Exercise requirements — Number each line of the entries below as a list, and leave out any blank lines.

Extracted records —

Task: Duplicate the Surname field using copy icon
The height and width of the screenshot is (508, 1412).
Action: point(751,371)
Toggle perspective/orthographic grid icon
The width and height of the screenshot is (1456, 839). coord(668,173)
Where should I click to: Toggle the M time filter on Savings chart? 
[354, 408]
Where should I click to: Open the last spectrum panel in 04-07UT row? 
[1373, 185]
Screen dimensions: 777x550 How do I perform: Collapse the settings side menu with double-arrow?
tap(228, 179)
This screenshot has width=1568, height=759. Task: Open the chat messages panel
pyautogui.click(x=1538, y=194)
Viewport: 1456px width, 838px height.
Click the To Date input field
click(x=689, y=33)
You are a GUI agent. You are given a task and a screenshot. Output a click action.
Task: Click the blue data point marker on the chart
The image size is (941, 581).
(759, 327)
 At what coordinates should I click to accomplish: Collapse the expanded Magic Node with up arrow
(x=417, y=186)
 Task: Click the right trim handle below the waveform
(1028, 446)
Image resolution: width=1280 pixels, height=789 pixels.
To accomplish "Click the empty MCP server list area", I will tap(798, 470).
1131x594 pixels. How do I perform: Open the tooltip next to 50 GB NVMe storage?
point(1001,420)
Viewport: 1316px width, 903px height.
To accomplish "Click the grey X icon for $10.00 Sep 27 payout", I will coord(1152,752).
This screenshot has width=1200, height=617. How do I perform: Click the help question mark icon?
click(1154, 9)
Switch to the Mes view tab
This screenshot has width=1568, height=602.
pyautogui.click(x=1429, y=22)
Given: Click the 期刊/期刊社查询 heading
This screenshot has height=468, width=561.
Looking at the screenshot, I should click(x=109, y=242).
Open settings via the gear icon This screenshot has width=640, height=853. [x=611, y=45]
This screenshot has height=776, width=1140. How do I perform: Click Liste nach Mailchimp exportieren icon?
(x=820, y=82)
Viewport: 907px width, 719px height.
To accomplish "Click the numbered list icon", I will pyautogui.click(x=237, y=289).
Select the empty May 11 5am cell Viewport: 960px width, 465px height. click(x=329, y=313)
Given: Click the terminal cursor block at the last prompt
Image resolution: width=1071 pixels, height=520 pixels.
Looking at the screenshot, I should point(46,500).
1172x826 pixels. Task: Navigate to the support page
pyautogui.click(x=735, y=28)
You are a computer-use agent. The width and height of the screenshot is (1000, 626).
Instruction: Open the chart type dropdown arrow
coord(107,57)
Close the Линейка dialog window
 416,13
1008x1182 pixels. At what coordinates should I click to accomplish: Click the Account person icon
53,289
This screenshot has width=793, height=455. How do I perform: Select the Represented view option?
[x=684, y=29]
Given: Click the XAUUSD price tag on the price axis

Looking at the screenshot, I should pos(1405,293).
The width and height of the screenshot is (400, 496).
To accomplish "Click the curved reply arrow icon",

Output —
1. Task: Duplicate the Surname field using copy icon
2. The height and width of the screenshot is (508, 1412).
3. Action: point(751,371)
4. Toggle perspective/orthographic grid icon
5. The width and height of the screenshot is (1456, 839). coord(668,173)
6. Where should I click to: Toggle the M time filter on Savings chart? 
7. [354, 408]
8. Where should I click to: Open the last spectrum panel in 04-07UT row? 
9. [1373, 185]
10. Screen dimensions: 777x550 How do I perform: Collapse the settings side menu with double-arrow?
11. tap(228, 179)
12. This screenshot has width=1568, height=759. Task: Open the chat messages panel
13. pyautogui.click(x=1538, y=194)
14. Viewport: 1456px width, 838px height.
15. Click the To Date input field
16. click(x=689, y=33)
17. You are a GUI agent. You are given a task and a screenshot. Output a click action.
18. Task: Click the blue data point marker on the chart
19. The image size is (941, 581).
20. (759, 327)
21.  At what coordinates should I click to accomplish: Collapse the expanded Magic Node with up arrow
22. (x=417, y=186)
23.  Task: Click the right trim handle below the waveform
24. (1028, 446)
25. Image resolution: width=1280 pixels, height=789 pixels.
26. To accomplish "Click the empty MCP server list area", I will tap(798, 470).
27. 1131x594 pixels. How do I perform: Open the tooltip next to 50 GB NVMe storage?
28. point(1001,420)
29. Viewport: 1316px width, 903px height.
30. To accomplish "Click the grey X icon for $10.00 Sep 27 payout", I will coord(1152,752).
31. This screenshot has width=1200, height=617. How do I perform: Click the help question mark icon?
32. click(1154, 9)
33. Switch to the Mes view tab
34. This screenshot has width=1568, height=602.
35. pyautogui.click(x=1429, y=22)
36. Given: Click the 期刊/期刊社查询 heading
37. This screenshot has height=468, width=561.
38. Looking at the screenshot, I should click(x=109, y=242).
39. Open settings via the gear icon This screenshot has width=640, height=853. [x=611, y=45]
40. This screenshot has height=776, width=1140. How do I perform: Click Liste nach Mailchimp exportieren icon?
41. (x=820, y=82)
42. Viewport: 907px width, 719px height.
43. To accomplish "Click the numbered list icon", I will pyautogui.click(x=237, y=289).
44. Select the empty May 11 5am cell Viewport: 960px width, 465px height. click(x=329, y=313)
45. Given: Click the terminal cursor block at the last prompt
46. Image resolution: width=1071 pixels, height=520 pixels.
47. Looking at the screenshot, I should point(46,500).
48. 1172x826 pixels. Task: Navigate to the support page
49. pyautogui.click(x=735, y=28)
50. You are a computer-use agent. The width and height of the screenshot is (1000, 626).
51. Instruction: Open the chart type dropdown arrow
52. coord(107,57)
53. Close the Линейка dialog window
54.  416,13
55. 1008x1182 pixels. At what coordinates should I click to accomplish: Click the Account person icon
56. 53,289
57. This screenshot has width=793, height=455. How do I perform: Select the Represented view option?
58. [x=684, y=29]
59. Given: Click the XAUUSD price tag on the price axis
60. Looking at the screenshot, I should pos(1405,293).
61. The width and height of the screenshot is (400, 496).
62. To accomplish "Click the curved reply arrow icon",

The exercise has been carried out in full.